▶ **TASK DETAILS**:
List every line in the records below that contains the word "chevron".
START RECORDS FOR THE TASK
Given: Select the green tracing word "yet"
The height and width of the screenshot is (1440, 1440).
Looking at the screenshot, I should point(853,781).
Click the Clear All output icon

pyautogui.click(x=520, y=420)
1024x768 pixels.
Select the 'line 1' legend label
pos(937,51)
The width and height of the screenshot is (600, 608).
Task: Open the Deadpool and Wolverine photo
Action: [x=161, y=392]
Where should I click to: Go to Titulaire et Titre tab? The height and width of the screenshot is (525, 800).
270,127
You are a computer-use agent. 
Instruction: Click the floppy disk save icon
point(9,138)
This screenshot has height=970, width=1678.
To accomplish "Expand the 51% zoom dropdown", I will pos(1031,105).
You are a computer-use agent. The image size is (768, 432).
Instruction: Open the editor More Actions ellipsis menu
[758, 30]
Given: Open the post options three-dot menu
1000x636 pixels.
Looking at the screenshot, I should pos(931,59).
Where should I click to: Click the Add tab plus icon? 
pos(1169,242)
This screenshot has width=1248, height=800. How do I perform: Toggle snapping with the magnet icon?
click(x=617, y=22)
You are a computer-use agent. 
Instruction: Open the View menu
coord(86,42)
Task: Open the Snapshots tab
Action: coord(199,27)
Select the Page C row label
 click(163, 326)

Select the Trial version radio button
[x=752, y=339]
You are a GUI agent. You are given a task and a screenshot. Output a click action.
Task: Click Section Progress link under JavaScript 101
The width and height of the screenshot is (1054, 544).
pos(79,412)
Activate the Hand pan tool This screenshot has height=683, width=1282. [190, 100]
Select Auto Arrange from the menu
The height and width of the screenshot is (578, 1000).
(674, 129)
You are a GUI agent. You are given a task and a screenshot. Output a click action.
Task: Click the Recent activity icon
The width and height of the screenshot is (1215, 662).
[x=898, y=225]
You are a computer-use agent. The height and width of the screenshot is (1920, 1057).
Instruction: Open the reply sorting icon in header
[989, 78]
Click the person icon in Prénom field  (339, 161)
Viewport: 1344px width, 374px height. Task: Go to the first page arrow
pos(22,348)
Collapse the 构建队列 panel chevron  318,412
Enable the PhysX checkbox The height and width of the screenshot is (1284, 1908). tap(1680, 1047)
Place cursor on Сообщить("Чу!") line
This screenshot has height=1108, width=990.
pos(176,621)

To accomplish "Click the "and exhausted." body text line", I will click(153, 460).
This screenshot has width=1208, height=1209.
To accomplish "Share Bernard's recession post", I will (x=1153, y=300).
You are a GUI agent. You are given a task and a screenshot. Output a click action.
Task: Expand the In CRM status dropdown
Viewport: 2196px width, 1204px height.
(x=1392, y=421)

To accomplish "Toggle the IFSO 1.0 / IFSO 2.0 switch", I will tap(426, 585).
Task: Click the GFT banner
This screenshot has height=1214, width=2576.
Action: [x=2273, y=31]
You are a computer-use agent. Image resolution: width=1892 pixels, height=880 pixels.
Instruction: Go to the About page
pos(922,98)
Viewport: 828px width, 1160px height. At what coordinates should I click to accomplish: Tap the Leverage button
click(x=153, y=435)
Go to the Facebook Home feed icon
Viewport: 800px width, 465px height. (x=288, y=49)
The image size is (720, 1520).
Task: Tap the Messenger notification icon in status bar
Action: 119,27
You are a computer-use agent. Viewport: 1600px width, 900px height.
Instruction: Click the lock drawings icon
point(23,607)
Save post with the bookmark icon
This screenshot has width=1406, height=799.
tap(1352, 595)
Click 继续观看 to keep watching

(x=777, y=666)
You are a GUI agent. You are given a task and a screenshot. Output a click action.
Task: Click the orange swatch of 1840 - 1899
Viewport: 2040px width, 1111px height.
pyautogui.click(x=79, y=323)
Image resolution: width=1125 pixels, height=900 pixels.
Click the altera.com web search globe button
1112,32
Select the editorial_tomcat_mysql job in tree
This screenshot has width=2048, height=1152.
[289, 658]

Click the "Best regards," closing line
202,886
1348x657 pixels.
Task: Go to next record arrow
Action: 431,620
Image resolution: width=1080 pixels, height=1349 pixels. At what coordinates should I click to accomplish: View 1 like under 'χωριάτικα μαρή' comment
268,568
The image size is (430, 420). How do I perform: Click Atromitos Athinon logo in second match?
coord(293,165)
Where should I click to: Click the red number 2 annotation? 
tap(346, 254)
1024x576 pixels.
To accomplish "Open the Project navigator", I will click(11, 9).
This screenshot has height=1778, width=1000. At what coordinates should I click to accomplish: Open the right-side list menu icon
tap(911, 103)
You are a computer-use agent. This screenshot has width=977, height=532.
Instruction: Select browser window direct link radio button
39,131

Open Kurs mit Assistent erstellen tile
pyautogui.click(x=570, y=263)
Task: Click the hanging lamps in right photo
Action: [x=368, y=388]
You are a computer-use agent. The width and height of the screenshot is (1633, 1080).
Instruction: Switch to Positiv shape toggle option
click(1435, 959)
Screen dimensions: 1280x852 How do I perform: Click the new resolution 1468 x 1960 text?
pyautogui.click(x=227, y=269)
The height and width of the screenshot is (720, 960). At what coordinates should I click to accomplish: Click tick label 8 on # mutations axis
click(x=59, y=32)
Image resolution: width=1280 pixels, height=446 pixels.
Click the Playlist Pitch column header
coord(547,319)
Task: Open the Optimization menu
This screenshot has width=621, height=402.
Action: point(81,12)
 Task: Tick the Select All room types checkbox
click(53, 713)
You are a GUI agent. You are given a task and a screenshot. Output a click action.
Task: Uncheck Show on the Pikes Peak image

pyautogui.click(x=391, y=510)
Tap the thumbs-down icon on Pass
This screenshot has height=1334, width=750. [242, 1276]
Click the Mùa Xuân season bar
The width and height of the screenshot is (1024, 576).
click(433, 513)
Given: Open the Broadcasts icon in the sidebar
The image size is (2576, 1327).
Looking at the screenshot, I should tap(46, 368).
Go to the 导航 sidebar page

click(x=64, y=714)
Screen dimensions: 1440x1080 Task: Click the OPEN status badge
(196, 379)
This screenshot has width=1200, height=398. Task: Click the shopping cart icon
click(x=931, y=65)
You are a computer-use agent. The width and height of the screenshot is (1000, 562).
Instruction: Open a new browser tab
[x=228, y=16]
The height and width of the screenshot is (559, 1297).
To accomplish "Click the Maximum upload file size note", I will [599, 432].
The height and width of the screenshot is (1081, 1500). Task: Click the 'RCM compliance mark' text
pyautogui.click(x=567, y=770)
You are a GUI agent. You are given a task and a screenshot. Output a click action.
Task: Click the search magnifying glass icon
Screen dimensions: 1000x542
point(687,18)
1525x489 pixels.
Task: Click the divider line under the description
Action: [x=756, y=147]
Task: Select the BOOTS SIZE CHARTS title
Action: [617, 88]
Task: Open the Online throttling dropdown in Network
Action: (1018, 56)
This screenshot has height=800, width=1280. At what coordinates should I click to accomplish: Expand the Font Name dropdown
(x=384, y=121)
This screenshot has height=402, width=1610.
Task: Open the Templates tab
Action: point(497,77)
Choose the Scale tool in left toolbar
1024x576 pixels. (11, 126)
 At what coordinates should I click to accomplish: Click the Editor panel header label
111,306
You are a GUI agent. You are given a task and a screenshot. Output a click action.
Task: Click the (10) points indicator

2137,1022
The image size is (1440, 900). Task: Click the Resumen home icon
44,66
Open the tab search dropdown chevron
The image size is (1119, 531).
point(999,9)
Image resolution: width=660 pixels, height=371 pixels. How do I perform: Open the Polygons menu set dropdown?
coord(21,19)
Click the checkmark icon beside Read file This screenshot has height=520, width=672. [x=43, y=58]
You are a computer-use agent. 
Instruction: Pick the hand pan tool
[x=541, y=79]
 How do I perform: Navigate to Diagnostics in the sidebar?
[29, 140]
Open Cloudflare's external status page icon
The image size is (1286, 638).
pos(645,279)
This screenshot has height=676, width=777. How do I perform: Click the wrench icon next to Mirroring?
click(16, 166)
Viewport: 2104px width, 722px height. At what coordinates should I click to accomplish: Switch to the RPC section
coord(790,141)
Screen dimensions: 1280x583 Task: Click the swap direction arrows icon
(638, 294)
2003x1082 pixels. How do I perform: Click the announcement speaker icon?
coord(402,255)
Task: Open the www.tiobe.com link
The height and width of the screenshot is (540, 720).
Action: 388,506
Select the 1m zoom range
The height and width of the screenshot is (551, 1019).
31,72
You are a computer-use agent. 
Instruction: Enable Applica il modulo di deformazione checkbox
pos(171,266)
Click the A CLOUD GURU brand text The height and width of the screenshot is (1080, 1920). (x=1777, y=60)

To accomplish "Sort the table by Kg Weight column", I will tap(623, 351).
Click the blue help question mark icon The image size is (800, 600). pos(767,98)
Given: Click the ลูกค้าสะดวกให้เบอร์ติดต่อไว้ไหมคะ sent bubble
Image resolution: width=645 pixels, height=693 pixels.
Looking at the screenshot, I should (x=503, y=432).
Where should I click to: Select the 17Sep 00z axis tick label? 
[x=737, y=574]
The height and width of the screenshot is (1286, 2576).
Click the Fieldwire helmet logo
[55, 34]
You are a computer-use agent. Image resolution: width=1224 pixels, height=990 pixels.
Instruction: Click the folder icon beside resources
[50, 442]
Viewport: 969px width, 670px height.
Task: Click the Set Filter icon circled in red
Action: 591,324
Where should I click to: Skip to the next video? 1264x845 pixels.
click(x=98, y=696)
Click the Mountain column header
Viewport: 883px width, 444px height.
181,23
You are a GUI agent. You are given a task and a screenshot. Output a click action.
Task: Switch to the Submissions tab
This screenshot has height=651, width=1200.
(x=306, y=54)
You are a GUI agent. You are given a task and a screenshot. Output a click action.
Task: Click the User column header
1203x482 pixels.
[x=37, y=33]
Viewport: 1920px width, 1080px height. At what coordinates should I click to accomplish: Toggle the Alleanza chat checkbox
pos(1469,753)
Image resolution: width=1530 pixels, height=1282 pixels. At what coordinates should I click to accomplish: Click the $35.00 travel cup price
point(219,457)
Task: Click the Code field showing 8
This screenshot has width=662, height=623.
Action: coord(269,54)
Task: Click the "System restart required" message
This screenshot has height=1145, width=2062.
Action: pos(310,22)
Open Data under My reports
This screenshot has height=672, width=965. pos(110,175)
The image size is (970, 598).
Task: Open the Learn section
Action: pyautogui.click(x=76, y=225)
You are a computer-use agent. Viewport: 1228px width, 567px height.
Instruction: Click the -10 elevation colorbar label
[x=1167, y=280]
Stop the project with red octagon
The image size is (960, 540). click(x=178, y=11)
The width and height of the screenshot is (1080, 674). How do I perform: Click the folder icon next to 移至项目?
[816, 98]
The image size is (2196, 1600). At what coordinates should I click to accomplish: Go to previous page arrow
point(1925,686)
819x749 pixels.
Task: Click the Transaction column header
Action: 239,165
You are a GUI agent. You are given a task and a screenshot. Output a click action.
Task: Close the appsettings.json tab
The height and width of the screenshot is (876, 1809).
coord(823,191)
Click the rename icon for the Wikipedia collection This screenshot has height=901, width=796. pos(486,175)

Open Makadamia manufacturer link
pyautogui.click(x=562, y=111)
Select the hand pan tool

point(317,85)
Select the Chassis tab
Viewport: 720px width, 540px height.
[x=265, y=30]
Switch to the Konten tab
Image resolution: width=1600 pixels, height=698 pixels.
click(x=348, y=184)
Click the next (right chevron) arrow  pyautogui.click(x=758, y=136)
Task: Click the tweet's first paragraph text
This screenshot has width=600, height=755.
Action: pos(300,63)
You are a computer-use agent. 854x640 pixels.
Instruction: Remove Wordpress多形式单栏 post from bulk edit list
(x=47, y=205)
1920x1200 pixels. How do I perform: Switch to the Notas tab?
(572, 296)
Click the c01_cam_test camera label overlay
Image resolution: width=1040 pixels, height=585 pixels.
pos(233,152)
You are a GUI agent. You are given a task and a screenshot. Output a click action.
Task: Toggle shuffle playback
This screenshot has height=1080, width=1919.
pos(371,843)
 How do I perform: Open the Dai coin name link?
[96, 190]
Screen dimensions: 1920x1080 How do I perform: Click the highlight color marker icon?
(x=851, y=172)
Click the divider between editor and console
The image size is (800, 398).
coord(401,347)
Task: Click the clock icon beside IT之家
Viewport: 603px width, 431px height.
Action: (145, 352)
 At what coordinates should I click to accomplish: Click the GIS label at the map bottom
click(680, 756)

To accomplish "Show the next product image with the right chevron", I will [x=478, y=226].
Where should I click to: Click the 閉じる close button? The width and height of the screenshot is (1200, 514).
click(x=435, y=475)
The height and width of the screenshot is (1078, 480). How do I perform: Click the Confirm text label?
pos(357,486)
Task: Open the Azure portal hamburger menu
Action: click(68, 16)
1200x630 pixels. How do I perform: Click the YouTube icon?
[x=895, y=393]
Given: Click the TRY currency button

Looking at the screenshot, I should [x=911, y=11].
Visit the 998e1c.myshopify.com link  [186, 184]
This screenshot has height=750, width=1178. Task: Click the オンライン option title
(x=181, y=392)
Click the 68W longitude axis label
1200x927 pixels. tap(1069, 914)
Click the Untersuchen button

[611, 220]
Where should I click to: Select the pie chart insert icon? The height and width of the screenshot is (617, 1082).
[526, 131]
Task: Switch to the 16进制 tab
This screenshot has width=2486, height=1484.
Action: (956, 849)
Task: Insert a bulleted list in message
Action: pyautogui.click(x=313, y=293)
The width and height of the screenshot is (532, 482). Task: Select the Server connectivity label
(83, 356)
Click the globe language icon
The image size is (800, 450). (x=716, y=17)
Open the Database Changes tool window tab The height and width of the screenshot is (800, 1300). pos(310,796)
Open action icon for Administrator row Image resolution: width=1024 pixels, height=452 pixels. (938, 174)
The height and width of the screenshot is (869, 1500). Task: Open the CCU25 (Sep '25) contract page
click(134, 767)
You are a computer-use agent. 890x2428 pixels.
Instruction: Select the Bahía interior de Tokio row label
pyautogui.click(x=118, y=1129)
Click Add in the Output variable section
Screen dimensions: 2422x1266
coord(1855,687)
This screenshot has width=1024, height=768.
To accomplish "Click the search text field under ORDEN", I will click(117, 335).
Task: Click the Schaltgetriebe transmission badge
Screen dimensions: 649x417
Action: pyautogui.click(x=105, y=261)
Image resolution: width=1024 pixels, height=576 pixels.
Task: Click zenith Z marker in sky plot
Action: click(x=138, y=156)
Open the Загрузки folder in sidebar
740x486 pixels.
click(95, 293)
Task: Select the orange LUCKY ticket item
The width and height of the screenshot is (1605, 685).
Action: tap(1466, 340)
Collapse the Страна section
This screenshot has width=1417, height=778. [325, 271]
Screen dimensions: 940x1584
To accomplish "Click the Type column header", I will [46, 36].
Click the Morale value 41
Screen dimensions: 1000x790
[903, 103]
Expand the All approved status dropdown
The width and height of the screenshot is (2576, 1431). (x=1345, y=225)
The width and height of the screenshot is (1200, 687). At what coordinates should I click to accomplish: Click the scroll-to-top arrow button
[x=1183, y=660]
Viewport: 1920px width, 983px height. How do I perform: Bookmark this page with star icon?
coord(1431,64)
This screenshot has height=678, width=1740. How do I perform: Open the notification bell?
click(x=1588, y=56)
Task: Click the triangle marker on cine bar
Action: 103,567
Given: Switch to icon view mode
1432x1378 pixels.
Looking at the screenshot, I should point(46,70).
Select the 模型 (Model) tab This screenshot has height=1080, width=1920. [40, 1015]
END RECORDS FOR THE TASK
▶ **TASK RESPONSE**:
Collapse the 构建队列 panel chevron  318,412
Open the tab search dropdown chevron
Click the next (right chevron) arrow  pyautogui.click(x=758, y=136)
To accomplish "Show the next product image with the right chevron", I will [x=478, y=226].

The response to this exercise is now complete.